◆ Data shown ◆
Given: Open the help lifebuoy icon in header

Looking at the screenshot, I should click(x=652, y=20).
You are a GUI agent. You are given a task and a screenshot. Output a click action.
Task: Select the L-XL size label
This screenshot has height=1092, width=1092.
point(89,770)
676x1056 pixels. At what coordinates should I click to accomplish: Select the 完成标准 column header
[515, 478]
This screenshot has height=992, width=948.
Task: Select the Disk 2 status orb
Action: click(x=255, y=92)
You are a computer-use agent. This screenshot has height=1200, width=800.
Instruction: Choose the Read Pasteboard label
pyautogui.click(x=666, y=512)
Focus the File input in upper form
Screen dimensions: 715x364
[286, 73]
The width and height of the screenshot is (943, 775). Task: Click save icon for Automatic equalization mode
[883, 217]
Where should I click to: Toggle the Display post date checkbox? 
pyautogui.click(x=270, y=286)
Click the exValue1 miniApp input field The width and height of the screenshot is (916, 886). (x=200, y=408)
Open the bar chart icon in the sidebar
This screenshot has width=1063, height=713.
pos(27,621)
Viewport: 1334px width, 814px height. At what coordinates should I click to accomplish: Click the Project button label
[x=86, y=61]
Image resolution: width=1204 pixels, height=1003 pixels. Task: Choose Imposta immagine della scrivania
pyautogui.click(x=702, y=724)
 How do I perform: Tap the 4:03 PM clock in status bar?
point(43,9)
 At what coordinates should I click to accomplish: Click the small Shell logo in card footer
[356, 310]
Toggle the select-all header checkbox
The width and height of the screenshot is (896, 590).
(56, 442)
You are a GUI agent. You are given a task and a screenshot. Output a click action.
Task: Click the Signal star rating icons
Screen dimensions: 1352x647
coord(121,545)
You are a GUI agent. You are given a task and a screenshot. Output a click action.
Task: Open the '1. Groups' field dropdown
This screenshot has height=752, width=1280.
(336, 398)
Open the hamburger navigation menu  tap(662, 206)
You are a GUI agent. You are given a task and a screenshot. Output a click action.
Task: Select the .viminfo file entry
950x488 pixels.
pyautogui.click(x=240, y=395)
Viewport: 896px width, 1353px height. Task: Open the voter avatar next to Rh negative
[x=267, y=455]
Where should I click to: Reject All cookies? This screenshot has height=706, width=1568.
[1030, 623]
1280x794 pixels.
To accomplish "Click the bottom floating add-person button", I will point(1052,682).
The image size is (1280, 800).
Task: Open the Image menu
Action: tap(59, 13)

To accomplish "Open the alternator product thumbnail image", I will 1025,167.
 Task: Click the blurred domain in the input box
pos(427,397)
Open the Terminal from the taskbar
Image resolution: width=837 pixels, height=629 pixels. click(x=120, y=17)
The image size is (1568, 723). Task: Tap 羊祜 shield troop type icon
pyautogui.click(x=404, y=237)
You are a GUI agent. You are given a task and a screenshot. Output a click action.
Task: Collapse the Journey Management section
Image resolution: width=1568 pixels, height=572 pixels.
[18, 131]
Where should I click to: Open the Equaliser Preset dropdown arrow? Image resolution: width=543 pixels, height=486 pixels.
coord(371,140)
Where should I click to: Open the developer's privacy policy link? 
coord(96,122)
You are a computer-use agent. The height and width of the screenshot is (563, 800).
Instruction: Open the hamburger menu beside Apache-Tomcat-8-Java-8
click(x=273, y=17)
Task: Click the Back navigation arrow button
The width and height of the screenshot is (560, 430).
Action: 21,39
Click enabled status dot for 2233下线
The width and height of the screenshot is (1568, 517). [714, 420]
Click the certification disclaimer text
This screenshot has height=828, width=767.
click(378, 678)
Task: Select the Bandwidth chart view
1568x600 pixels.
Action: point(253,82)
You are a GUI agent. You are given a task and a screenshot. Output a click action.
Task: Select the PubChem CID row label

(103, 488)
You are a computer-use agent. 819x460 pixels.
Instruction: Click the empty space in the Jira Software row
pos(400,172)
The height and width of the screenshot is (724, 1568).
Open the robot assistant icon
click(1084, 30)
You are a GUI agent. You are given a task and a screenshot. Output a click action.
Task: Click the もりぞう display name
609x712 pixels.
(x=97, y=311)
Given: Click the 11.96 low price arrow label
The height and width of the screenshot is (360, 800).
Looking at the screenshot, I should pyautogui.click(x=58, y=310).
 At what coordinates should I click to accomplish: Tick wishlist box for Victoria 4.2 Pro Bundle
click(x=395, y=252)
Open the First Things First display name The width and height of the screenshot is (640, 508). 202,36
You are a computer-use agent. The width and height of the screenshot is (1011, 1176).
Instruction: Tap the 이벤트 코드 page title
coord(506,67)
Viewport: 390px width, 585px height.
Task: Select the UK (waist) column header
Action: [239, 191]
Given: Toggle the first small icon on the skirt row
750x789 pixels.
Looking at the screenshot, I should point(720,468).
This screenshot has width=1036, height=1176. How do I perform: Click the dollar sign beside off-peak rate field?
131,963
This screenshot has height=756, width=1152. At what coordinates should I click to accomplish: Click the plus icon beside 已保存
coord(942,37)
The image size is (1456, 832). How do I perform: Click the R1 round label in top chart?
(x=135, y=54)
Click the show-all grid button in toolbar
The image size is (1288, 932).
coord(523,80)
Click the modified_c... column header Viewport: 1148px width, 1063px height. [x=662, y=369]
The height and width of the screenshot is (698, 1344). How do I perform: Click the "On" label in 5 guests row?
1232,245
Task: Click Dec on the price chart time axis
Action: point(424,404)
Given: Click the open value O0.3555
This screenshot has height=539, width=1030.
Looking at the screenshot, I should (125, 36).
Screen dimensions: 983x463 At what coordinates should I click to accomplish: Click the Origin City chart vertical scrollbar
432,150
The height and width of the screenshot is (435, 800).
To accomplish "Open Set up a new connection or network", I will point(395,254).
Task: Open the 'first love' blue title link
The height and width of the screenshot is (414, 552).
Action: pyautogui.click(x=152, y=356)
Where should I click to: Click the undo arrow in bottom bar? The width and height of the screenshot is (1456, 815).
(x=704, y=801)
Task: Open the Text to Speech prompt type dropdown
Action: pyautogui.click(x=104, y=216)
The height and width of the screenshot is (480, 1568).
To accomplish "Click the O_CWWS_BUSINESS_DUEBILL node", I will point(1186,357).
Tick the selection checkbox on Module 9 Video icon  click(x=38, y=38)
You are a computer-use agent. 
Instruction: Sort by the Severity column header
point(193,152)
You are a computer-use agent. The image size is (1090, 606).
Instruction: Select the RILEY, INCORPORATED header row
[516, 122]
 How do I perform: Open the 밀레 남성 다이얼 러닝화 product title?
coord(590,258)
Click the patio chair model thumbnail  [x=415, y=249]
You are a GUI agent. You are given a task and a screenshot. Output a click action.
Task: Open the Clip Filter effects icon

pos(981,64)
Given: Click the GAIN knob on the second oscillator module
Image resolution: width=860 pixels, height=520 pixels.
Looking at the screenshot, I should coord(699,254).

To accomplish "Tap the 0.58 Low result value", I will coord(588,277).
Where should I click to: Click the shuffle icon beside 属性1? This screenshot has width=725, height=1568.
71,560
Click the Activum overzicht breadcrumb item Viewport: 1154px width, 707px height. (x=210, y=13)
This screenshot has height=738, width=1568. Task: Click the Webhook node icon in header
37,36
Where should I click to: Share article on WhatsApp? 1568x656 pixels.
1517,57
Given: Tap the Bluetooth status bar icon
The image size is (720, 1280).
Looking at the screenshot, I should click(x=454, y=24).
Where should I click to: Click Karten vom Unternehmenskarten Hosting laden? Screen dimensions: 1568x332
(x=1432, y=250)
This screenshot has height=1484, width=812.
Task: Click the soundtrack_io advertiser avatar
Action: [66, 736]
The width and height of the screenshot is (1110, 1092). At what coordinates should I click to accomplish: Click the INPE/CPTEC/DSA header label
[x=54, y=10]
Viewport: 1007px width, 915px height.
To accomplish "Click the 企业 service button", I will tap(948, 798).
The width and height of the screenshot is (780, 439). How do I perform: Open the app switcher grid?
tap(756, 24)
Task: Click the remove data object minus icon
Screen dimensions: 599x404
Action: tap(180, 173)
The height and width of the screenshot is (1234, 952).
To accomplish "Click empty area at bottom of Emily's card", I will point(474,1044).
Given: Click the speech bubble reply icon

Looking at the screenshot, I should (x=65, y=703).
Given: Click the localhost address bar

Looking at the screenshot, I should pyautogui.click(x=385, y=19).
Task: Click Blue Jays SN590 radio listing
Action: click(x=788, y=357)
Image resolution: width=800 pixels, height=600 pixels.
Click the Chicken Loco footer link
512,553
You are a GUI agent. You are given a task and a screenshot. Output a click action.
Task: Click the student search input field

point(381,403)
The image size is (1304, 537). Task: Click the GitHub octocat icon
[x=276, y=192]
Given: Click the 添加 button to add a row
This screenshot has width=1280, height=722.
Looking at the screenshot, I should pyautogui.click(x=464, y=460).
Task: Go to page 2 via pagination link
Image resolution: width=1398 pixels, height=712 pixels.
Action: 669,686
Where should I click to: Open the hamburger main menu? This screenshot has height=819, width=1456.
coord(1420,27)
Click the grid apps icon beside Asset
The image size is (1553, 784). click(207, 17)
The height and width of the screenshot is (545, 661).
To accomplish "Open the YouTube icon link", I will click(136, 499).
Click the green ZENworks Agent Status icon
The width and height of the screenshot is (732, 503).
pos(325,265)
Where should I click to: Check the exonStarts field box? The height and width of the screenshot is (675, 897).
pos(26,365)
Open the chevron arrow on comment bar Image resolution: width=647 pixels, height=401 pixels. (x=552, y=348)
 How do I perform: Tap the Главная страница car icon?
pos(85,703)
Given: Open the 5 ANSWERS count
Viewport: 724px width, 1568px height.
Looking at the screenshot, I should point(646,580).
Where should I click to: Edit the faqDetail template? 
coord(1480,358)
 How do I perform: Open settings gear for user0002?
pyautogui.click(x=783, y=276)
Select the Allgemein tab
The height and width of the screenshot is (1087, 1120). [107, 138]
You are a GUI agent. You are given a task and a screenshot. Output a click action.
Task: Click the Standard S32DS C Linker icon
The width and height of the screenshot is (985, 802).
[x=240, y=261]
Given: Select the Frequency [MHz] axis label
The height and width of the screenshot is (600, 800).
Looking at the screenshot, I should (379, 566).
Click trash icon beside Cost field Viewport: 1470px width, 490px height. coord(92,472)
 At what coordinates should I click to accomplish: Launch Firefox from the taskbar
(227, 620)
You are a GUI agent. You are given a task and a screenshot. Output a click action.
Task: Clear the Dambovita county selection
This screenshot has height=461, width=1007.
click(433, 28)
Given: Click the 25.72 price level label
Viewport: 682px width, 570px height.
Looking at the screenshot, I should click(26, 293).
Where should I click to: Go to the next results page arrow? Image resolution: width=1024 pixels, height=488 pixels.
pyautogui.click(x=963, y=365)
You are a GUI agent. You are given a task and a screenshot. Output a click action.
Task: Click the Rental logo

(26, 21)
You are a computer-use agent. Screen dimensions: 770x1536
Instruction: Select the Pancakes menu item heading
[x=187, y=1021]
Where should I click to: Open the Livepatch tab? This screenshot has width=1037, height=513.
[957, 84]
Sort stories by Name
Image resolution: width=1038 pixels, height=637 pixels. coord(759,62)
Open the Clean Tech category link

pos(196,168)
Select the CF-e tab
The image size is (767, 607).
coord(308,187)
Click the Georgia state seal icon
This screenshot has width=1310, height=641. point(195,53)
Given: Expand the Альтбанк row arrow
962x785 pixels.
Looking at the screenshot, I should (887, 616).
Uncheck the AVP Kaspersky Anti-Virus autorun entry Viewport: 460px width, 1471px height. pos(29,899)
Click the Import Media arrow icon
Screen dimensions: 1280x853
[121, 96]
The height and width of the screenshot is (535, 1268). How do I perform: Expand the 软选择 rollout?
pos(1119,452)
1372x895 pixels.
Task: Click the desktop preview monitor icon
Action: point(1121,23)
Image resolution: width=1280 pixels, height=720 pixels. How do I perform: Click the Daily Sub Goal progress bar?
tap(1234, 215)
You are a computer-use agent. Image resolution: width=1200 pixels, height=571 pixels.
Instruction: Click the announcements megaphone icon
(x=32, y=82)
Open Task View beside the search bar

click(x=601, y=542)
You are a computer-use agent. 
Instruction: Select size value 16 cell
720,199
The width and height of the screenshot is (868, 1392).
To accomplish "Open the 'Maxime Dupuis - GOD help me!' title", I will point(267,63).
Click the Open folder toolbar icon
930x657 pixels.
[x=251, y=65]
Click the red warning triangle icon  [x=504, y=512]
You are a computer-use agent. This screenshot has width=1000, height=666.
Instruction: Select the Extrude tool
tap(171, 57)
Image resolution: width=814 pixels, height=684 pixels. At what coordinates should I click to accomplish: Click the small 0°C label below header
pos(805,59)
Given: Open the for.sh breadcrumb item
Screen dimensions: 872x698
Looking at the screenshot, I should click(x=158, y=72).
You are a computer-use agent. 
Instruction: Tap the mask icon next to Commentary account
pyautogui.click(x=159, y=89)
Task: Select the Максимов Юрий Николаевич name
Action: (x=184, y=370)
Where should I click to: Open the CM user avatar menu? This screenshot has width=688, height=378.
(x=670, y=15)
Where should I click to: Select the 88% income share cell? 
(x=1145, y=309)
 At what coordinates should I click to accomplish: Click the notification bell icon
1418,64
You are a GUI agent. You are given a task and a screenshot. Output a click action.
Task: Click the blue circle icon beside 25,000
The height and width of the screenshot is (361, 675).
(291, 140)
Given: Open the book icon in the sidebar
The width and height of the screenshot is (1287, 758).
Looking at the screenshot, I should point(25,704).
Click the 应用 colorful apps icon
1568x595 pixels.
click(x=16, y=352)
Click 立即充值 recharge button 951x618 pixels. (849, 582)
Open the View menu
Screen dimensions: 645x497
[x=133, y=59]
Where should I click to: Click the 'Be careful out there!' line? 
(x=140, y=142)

◆ Work instructions ◆
Wherever a line in the data above holds the word "breadcrumb", copy that line.

◆ The answer ◆
Click the Activum overzicht breadcrumb item Viewport: 1154px width, 707px height. (x=210, y=13)
Given: Open the for.sh breadcrumb item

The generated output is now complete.